私はこの寝落ちの様子を、またド真剣に観察してみました。その結果、わかったことがあります。

【眠りの達人ポイント③】「身体の感覚のスイッチ」を1つずつ切っていく

それは、猫は寝るときに「『身体の感覚のスイッチ』を1つずつ切っている」のではないかということ。

つまり、四肢の指先、ヒゲ(触覚)、耳(聴覚)、シッポと、その日によって順番は異なるけれども、体のパーツを次々と弛緩させているのです。 

その過程は必ずしもじっとしているわけではなく、頭を動かしてみたり、寝ながら伸びをしたり、前脚で「いないいないばぁ」のように顔を隠してみたりなんかもします。

これは私たち人間にも、ものすごく有効だと思います。

布団に入ったら両足、両腕、お尻、腰、おなか、腕、胸、首、頭と、「身体の各部位の力」を、どういう順番でもいいので意識的に抜いていくのです。すべての力が抜けると、布団に体が沈んでトローンとしてきます。
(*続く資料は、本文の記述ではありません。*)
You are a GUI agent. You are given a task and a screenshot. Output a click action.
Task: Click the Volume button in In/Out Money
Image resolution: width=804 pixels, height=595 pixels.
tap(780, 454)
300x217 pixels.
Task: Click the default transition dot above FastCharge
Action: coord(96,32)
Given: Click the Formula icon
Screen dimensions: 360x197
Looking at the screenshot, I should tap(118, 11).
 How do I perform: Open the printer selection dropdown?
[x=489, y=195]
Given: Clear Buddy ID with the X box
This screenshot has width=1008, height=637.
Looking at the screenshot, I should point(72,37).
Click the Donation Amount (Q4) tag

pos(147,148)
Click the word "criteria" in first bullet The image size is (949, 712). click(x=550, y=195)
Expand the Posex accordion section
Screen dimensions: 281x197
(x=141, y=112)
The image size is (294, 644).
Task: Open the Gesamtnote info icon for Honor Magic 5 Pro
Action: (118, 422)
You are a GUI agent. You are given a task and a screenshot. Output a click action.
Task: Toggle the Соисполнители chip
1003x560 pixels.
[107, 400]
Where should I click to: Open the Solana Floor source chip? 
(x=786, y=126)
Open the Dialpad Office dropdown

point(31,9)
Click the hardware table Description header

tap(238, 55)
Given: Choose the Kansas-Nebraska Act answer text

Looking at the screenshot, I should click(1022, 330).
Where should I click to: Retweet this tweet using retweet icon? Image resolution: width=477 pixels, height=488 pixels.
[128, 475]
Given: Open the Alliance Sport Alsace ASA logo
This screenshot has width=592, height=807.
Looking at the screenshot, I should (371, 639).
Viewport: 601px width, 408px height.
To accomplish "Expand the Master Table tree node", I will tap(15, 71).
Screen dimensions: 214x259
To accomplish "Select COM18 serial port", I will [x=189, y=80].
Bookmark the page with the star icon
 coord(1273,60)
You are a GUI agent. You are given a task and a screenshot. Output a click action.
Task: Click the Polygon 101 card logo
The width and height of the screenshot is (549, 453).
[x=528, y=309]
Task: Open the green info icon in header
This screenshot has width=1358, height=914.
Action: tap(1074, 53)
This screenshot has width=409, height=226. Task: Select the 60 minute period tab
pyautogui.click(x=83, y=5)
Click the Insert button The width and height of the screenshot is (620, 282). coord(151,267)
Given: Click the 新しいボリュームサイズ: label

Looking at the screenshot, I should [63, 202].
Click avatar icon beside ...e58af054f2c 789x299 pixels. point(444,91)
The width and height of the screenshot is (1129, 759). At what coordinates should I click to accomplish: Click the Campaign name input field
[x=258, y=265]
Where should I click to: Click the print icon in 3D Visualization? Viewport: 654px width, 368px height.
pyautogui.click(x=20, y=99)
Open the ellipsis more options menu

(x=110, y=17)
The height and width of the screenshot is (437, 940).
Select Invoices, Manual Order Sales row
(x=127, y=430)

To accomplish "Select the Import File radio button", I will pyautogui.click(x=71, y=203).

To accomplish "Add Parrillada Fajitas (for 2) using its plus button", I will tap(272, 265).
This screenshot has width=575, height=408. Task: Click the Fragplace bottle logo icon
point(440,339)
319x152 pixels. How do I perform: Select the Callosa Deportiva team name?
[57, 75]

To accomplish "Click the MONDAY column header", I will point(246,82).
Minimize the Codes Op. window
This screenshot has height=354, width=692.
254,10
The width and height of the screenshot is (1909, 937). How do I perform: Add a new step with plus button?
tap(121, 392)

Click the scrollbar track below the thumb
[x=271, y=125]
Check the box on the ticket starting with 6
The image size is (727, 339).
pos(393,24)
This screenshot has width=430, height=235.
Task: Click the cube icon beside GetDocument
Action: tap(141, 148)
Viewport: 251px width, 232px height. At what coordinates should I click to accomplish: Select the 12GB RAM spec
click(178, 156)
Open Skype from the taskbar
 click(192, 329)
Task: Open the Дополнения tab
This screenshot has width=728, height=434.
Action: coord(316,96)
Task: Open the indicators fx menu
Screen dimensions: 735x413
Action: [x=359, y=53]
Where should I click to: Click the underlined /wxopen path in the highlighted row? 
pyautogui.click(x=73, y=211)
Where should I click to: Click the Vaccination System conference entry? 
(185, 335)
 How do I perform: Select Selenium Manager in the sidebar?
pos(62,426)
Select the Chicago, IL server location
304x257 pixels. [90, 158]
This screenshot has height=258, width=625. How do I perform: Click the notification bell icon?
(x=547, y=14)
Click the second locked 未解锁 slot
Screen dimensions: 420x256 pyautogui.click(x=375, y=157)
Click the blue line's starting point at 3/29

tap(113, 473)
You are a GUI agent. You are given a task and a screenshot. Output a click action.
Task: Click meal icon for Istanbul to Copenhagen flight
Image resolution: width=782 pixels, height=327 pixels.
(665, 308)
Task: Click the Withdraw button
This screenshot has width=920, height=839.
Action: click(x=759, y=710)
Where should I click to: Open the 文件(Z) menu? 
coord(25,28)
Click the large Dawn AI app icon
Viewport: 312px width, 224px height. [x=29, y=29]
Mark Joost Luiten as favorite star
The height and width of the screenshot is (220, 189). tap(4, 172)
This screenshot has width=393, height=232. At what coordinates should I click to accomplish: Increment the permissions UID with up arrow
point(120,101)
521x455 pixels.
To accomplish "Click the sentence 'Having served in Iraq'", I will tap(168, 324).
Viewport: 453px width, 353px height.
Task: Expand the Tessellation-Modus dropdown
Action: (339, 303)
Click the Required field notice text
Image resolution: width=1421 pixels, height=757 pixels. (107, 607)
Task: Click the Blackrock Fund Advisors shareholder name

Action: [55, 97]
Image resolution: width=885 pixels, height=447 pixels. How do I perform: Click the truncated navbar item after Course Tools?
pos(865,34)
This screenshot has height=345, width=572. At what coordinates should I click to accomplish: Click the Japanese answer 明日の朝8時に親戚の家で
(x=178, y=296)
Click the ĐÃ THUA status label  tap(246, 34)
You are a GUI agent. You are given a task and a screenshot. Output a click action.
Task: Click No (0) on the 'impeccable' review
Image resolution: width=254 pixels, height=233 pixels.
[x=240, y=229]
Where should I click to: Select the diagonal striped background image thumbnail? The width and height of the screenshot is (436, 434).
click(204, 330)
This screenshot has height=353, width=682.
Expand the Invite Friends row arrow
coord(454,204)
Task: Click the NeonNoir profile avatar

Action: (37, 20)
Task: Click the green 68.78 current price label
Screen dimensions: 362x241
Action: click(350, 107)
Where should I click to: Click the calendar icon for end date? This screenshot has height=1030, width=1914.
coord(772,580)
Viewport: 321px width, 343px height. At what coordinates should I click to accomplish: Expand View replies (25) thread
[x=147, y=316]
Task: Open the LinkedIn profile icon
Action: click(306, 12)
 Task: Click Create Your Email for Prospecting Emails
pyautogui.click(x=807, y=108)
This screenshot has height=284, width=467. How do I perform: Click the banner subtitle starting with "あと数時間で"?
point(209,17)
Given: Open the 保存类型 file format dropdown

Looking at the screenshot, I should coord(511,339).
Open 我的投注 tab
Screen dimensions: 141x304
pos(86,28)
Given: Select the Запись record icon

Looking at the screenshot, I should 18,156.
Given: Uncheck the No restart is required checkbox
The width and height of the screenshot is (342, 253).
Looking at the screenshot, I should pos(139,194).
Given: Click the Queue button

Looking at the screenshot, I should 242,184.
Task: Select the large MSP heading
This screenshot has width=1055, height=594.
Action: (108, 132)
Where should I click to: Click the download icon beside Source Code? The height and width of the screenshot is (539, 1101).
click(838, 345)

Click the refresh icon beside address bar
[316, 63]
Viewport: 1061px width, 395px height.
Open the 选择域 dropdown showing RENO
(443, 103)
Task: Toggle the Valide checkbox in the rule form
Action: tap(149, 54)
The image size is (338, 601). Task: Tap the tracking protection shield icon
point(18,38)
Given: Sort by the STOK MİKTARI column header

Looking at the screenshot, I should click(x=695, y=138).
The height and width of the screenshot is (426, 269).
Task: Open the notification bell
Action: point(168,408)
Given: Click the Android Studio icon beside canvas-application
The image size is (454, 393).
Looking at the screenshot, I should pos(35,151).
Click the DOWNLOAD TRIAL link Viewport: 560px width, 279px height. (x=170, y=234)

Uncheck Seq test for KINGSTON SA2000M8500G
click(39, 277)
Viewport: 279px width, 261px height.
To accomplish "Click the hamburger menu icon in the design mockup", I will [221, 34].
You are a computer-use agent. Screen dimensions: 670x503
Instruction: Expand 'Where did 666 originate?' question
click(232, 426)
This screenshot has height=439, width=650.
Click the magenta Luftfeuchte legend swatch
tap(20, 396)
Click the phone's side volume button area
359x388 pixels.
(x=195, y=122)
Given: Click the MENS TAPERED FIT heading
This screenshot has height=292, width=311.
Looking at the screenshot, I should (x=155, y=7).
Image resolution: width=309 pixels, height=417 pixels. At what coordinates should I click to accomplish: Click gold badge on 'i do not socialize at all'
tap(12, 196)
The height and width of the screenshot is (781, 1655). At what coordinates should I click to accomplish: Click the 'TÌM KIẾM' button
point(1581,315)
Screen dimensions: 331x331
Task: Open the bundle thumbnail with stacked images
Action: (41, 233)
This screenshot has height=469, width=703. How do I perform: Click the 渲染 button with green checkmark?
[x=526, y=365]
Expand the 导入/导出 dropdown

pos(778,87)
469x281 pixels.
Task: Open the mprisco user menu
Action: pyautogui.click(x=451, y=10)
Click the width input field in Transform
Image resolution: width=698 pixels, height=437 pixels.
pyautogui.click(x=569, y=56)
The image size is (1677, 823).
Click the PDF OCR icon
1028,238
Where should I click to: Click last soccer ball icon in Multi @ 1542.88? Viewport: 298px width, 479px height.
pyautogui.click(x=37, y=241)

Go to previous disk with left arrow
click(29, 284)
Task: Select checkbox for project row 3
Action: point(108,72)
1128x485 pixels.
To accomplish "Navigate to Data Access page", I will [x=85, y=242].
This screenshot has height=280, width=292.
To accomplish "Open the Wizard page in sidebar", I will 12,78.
トルコのマルマリスは、エーゲ海に面したところにある町。1日の気温の差が大きいので、日があたると猫たちはこぞって日向ぼっこする。最初は丸まっていたのに、徐々に体がほどけはじめ、全身が開いていった。とけるように伸び、頭から落ちそうになったところで気がついて、落ちずに済んだ(写真:新美敬子)

5秒で寝落ちする「猫的思考法」を身につける

猫は寝るときに、余計なことは考えません

「猫だから当たり前じゃないか」って? 

『世界のまどねこ』(講談社)。書影をクリックするとアマゾンのサイトにジャンプします 

いえいえ、猫だって「眠いけど、やっぱおなか空いたかも」とか、「今日はカッコよく塀に飛び乗ったつもりが失敗して悔しい」とか、今日のあれこれが脳裏に浮かびます。でも、とりあえず、寝る前に反省はしません

猫はたぶん「記憶の消しゴム」を持っていて、都合の悪いことは全部消してしまうのでしょう。

「まっ、いっか」

「明日の心配は明日しよう」

「明日はきっと今日よりごはんがおいしいはず……」

「不愉快なこと」はどんどん記憶から消して、「都合のいいことだけ」を考えているうちに、いつの間にか夢の世界へ――という具合です。なんと無駄のない思考法でしょうか。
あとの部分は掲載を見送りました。